By 2100 thrill-seekers in the mould of (say) Felix Baumgartner, who broke the sound barrier in free fall from a high-altitude balloon, may have established ‘bases’ independent from the Earth – on Mars, or maybe on asteroids. Elon Musk of Space-X (born in 1971) says he wants to die on Mars – but not on impact.

But don’t ever expect mass emigration from Earth. And here I disagree strongly with Elon Musk, and with my colleague Stephen Hawking, who promote rapid build-up of large-scale Martian communities. I think it’s a dangerous delusion to claim that space offers an escape from Earth’s problems. We’ve got to solve them here. Coping with climate change is a doddle compared to terraforming Mars. Nowhere in our Solar system offers an environment even as clement as the Antarctic or the top of Everest. There’s no ‘Planet B’ for ordinary risk-averse people.

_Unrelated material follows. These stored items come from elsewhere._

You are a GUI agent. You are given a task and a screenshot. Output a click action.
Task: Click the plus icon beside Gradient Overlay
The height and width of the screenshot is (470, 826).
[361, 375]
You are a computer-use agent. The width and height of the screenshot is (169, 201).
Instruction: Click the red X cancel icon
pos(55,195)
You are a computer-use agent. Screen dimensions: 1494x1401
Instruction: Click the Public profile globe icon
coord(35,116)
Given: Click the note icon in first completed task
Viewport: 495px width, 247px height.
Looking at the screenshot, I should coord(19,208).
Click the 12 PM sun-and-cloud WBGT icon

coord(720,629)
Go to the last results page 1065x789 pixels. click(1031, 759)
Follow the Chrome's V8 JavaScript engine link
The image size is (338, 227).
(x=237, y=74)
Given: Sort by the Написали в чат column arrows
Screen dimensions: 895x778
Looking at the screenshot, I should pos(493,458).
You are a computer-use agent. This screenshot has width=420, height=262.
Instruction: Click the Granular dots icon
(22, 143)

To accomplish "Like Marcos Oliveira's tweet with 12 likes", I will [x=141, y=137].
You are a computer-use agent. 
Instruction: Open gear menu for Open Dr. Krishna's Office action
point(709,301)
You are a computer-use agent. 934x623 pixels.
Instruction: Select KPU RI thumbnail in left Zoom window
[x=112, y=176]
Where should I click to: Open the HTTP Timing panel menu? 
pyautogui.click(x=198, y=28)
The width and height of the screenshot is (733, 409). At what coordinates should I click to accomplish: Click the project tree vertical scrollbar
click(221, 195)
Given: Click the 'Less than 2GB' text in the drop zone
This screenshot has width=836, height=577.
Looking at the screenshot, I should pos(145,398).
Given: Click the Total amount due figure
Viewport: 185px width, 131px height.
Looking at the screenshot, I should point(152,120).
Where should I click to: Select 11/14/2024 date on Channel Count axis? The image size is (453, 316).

But we (and our progeny here on Earth) should cheer on the brave space adventurers. This is because they will have a pivotal role determining what happens in the 22nd century and beyond – and even spearheading the transition to a post human era.

A century or two from now, there may be small groups of pioneers living independent from the Earth – on Mars or on asteroids. Precisely because space is an inherently hostile environment for humans, these pioneers will have far more incentive than us on Earth to re-design themselves. They’ll harness the super-powerful genetic and cyborg technology that will be developed in coming decades. These techniques will be heavily regulated on Earth, but Martian colonists will be far beyond the clutches of the regulators.

Whatever ethical constraints we impose here on the ground, we should surely wish these adventurers good luck in genetically modifying their progeny to adapt to alien environments. This might be the first step towards divergence into a new species: the beginning of the post-human era. And genetic modification would be supplemented by cyborg technology – indeed there may be a transition to fully inorganic intelligences.

So it’s these thrill-seeking spacefarers, not those of us comfortably adapted to life on Earth, who will spearhead the post-human era.

Organic humans like us need a planetary surface environment – but if posthumans make the transition to fully inorganic intelligences, they won’t need an atmosphere. And then may prefer zero-g, especially for constructing massive artifacts. So it’s in deep space – not on Earth, not even on Mars – that non-biological ‘brains’ may develop powers than humans can’t even imagine.

Few doubt that machines will gradually surpass more and more of our distinctively human capabilities – or enhance them via cyborg technology. Disagreements are basically about the timescale – the rate of travel, not the direction of travel. The cautious amongst us envisage timescales of centuries rather than decades for these transformations. Be that as it may, the timescales for technological advance are but an instant compared to the timescales of the Darwinian selection that led to humanity’s emergence – and (more relevantly) they are less than a millionth of the vast expanses of cosmic time lying ahead.

So in a cosmic perspective, the present era, dominated by humanity and its artifacts represents a thin sliver between the four billion years of pre-human Darwinian evolution, and the billions of future years of evolution via technological ‘intelligent design’ – here on Earth and far beyond.